Give the number of lines in the entries below that hold "computer", with no accompanying words.

********

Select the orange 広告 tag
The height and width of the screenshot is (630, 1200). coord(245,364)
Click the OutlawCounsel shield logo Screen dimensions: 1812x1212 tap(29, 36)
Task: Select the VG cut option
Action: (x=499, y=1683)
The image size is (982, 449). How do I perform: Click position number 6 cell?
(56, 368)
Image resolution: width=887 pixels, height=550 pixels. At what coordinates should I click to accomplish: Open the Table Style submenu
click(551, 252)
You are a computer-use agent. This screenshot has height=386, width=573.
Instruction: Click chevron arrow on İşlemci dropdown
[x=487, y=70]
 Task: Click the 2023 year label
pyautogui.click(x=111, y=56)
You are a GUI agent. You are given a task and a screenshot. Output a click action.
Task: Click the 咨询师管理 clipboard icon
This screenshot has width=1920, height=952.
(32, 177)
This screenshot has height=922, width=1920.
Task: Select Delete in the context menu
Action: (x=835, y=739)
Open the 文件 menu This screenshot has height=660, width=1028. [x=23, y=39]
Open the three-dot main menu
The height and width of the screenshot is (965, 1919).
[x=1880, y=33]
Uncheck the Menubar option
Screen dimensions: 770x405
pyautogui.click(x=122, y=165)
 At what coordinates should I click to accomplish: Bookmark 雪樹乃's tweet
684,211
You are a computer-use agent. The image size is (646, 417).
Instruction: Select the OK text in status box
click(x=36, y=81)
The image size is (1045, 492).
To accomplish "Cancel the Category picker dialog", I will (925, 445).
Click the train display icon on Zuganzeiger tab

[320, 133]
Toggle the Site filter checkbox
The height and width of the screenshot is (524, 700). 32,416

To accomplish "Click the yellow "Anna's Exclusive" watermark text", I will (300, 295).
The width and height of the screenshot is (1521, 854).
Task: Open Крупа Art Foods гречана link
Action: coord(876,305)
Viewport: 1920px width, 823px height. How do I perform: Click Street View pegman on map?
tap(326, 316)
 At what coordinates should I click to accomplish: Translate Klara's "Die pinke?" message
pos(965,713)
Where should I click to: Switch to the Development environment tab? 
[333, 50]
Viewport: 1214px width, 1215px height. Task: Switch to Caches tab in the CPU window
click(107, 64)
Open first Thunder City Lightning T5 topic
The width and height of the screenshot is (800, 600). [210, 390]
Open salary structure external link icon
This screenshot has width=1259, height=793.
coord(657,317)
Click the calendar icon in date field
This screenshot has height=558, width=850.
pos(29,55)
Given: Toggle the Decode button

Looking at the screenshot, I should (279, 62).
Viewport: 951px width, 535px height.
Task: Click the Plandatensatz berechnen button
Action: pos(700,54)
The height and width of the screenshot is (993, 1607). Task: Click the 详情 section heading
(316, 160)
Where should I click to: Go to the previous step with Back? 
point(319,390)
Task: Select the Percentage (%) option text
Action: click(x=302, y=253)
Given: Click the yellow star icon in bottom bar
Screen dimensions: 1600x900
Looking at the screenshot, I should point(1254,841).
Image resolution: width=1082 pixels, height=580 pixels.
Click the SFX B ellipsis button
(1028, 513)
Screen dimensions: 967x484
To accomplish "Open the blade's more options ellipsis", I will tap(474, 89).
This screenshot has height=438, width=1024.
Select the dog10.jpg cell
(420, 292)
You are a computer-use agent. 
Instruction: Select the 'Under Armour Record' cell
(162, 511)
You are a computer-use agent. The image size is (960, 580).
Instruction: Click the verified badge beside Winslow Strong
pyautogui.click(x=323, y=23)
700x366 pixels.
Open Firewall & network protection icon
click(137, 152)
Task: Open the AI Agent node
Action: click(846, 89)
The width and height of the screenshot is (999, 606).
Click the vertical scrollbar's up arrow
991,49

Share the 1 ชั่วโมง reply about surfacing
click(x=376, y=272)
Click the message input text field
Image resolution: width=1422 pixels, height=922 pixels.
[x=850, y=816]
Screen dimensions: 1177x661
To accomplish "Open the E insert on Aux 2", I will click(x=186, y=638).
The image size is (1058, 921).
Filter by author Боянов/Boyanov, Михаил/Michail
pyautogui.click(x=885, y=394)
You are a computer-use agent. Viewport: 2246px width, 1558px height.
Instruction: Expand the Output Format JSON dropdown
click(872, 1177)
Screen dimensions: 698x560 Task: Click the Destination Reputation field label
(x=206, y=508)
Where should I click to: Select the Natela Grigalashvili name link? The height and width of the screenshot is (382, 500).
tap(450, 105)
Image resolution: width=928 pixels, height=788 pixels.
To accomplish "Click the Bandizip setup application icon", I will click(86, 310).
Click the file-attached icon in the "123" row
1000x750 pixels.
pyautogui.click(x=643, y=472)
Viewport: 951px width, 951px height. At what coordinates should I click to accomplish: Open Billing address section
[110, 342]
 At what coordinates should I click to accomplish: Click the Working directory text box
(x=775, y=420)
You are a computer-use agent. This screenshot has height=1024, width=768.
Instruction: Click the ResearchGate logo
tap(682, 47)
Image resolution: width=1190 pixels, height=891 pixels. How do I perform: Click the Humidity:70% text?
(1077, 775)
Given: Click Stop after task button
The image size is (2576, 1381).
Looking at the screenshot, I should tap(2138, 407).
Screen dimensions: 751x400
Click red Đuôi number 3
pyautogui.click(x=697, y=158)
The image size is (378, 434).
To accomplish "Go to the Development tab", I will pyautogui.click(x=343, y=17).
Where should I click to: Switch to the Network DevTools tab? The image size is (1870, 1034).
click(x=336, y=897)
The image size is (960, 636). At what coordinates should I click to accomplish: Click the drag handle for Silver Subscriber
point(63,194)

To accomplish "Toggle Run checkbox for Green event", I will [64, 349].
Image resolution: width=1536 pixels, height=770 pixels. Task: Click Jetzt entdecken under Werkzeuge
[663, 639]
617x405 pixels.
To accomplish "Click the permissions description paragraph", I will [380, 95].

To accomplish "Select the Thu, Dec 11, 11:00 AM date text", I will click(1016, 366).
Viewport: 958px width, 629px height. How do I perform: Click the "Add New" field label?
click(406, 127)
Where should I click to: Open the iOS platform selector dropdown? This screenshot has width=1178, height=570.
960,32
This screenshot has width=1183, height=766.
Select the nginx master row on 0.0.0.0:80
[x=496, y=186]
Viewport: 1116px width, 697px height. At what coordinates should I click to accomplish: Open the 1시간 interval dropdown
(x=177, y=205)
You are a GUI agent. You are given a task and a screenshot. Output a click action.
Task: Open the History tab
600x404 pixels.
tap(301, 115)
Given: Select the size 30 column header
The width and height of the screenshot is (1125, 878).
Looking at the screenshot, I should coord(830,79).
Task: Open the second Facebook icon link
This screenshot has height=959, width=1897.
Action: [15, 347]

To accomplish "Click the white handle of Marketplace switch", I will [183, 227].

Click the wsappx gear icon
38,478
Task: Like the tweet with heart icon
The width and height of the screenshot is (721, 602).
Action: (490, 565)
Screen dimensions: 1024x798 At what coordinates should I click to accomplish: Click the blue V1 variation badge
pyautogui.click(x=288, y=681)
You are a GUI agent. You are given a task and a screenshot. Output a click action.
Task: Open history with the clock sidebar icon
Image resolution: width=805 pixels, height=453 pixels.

********

**SOLUTION BELOW:**
6